## [About this task]
Where does the word "blue" occur in the material? Copy each line that has it.

Start of Information

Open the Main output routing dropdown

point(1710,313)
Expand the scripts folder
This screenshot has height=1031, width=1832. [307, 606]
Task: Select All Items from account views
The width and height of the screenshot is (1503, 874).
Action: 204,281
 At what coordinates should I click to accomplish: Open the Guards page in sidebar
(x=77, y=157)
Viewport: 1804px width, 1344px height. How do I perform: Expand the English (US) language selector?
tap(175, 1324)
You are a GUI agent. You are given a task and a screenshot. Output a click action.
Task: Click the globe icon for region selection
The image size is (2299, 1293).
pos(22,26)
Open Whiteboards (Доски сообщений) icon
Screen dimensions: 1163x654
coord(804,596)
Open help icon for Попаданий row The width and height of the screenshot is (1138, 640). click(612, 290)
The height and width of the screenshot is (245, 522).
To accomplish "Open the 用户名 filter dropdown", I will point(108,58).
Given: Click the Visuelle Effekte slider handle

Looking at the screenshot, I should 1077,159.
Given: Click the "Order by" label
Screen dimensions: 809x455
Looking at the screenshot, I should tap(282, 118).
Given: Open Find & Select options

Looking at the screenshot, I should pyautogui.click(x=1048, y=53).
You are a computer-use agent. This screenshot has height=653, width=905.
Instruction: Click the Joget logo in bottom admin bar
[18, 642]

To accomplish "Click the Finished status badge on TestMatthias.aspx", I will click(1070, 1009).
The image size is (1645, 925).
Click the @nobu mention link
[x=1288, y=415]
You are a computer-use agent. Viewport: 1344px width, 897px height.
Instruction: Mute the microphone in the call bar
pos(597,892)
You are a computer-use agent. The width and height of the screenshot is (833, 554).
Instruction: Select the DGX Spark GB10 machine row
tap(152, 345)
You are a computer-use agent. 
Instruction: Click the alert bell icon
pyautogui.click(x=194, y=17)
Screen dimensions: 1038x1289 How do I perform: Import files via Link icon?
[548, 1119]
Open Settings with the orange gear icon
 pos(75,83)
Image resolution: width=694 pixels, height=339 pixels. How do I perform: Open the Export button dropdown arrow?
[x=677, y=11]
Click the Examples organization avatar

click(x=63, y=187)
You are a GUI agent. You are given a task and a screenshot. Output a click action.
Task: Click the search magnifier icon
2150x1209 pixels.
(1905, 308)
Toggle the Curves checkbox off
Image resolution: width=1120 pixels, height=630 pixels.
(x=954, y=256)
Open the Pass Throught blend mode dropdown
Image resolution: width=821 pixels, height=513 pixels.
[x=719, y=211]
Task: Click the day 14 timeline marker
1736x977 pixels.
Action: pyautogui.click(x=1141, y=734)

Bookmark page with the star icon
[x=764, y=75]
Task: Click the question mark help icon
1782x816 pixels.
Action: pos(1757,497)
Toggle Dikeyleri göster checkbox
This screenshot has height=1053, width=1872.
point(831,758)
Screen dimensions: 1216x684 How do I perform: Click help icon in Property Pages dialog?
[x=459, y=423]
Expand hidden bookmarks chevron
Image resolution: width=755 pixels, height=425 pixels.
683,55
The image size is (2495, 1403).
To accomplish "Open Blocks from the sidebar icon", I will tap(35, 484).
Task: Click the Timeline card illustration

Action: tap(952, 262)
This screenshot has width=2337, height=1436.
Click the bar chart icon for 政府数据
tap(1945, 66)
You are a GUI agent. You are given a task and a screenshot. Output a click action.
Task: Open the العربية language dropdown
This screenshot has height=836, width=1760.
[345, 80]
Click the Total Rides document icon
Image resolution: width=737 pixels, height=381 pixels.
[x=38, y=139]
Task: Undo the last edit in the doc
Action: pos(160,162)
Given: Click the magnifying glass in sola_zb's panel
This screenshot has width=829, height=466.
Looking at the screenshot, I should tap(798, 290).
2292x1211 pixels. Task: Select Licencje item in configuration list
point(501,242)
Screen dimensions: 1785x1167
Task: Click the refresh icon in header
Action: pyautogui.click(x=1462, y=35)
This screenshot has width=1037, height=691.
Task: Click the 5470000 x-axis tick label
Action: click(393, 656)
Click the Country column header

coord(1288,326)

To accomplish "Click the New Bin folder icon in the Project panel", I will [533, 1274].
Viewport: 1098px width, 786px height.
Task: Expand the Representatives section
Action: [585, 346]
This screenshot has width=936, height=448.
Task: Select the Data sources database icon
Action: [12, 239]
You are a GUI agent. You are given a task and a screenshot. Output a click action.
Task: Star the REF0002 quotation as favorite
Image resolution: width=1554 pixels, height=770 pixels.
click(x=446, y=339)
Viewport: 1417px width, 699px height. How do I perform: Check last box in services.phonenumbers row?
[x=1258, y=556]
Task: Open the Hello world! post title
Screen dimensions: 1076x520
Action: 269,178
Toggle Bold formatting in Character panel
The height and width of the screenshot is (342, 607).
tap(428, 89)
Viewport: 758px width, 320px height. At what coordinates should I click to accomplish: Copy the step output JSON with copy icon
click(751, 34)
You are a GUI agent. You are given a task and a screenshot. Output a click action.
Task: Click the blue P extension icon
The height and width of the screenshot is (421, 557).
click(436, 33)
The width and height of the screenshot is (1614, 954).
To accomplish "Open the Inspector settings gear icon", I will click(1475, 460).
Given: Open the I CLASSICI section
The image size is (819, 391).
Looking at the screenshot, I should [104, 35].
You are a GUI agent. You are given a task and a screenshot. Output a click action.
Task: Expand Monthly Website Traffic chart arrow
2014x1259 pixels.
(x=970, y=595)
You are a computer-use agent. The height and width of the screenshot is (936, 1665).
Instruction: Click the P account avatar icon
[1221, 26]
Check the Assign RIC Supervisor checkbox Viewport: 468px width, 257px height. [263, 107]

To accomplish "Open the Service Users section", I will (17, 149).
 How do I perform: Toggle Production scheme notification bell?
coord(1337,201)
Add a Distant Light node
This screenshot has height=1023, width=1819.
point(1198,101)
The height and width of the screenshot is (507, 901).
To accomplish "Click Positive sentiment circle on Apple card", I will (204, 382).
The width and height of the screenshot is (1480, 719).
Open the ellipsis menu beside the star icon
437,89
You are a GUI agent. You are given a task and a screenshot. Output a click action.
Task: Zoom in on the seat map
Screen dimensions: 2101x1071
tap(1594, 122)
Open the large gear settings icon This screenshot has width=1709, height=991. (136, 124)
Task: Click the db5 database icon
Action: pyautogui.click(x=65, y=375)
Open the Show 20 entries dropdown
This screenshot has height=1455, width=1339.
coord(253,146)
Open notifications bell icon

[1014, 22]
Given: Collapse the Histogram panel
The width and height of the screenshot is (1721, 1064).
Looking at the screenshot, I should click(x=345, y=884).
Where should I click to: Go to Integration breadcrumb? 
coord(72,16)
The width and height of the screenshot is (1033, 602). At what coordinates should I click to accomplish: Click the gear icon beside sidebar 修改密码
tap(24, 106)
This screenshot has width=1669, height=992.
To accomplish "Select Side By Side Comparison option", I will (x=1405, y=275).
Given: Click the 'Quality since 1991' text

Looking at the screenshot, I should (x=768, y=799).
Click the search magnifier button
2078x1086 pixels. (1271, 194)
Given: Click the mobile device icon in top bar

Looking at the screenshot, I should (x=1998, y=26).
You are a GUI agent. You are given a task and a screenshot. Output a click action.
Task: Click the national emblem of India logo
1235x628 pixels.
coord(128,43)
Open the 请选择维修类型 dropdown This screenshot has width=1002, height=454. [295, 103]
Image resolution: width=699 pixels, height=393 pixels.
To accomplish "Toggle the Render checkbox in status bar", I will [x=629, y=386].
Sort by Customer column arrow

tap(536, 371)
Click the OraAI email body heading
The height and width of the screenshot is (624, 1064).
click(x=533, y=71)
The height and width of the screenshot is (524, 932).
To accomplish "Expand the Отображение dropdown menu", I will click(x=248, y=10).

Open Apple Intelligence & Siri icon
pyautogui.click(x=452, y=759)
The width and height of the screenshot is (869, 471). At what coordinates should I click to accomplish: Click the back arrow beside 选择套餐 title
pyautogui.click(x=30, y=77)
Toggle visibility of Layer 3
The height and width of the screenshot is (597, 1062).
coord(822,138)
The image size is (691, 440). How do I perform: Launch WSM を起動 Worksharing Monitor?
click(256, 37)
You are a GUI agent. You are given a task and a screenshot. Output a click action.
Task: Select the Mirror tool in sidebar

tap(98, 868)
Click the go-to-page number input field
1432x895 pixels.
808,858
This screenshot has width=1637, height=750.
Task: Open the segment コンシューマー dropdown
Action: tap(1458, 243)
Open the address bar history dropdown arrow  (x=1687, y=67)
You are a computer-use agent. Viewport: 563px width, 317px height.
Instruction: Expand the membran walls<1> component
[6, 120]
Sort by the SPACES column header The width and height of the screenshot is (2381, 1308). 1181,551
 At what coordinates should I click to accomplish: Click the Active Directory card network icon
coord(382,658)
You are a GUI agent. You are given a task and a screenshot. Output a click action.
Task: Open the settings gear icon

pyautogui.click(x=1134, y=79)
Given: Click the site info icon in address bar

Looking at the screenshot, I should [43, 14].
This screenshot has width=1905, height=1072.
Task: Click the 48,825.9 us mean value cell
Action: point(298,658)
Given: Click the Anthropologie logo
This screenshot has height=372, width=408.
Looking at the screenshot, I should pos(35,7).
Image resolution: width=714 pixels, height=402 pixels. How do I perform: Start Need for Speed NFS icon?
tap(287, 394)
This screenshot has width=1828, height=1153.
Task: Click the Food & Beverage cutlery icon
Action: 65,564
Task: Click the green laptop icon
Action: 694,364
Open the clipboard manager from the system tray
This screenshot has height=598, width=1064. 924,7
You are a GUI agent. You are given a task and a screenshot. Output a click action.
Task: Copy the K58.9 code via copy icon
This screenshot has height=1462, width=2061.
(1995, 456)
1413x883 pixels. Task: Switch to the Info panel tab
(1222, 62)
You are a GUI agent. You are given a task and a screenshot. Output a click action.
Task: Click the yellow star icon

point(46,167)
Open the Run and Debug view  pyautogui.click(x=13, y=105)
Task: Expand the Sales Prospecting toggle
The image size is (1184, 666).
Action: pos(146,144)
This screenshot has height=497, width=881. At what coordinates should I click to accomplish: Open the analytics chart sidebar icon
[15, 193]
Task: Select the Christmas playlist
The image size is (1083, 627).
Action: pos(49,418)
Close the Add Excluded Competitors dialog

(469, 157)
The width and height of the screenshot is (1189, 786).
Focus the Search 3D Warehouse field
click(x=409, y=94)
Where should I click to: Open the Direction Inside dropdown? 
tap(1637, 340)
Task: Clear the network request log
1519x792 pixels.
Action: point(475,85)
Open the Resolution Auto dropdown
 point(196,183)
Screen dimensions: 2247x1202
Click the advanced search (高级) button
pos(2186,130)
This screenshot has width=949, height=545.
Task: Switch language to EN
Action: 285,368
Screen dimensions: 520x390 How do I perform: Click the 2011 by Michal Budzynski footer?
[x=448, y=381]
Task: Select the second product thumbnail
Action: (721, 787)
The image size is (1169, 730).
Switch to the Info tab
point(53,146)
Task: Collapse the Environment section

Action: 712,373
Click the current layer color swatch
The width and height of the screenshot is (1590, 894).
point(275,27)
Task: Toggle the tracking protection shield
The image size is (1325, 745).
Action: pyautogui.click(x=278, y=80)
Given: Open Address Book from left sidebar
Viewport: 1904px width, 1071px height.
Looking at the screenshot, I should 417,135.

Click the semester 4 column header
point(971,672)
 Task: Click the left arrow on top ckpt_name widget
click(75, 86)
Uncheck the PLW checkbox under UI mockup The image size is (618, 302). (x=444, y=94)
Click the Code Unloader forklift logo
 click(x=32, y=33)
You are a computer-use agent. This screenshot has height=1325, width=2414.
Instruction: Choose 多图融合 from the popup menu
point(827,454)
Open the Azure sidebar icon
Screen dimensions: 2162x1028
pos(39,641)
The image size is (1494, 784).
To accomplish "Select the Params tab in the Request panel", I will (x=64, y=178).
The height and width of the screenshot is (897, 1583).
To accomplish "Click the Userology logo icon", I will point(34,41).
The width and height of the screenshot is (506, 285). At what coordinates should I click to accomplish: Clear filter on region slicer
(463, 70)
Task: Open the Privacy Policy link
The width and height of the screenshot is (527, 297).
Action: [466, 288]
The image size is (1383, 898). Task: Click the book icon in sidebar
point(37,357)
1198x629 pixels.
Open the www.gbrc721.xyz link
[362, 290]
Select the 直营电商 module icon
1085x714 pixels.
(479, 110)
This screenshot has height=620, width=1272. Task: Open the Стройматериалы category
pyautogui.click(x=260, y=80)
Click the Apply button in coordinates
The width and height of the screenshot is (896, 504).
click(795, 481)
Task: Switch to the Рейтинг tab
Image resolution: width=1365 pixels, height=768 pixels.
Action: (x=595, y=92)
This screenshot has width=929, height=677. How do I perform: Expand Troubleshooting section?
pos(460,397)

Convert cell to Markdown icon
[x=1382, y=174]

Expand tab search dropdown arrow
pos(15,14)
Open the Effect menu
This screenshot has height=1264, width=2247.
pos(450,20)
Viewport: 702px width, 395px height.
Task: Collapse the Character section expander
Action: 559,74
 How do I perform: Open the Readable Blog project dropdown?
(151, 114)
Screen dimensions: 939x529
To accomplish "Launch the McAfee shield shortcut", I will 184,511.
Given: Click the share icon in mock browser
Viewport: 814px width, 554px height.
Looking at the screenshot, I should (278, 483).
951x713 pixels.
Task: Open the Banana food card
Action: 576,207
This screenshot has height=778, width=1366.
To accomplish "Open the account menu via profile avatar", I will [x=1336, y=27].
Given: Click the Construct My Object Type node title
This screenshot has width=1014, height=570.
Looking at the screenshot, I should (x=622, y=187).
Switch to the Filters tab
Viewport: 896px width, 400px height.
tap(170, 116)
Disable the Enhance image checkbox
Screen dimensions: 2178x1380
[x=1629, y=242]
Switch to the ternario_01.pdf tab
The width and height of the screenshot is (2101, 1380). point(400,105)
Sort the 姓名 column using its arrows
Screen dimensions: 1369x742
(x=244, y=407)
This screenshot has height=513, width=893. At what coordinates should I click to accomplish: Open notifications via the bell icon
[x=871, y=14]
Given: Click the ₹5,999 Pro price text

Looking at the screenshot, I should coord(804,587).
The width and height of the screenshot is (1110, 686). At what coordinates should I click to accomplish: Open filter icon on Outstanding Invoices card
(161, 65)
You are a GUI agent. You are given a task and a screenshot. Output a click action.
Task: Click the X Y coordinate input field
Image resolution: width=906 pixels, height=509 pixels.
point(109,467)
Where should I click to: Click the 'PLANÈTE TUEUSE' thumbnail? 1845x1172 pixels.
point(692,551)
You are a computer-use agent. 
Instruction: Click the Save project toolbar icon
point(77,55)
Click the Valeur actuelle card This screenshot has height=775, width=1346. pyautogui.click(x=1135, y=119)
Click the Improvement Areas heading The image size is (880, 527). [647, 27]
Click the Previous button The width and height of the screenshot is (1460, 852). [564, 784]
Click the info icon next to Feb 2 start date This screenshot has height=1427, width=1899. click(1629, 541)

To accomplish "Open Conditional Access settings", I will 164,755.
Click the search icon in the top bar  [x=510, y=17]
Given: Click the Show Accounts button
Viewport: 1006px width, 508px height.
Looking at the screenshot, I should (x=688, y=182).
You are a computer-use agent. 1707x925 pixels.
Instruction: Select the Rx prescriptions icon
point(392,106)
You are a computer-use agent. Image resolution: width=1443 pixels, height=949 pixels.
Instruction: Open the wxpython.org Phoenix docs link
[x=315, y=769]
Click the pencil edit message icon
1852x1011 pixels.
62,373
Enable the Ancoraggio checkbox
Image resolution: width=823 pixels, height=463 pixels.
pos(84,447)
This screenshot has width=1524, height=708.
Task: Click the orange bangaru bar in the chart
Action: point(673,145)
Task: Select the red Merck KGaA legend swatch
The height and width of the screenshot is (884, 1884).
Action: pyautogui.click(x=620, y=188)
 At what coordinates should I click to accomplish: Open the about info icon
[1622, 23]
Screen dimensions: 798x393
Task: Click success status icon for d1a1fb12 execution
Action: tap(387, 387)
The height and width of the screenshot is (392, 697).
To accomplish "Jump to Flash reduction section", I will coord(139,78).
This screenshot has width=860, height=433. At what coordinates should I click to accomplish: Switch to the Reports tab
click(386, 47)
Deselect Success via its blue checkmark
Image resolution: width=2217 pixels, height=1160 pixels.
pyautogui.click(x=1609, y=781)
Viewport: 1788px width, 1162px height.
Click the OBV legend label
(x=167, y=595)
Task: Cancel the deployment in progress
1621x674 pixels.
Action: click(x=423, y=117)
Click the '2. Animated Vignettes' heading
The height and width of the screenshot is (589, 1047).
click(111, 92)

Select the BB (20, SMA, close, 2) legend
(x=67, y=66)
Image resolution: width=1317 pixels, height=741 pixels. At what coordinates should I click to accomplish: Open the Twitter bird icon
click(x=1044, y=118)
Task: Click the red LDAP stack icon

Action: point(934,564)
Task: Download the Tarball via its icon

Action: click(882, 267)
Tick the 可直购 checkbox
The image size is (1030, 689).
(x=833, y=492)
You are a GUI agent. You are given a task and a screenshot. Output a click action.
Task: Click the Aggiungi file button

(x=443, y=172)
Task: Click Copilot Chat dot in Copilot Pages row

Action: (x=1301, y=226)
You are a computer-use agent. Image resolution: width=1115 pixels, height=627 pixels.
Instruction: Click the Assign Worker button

End of Information

## [Your response]
Task: Click the blue P extension icon
Deselect Success via its blue checkmark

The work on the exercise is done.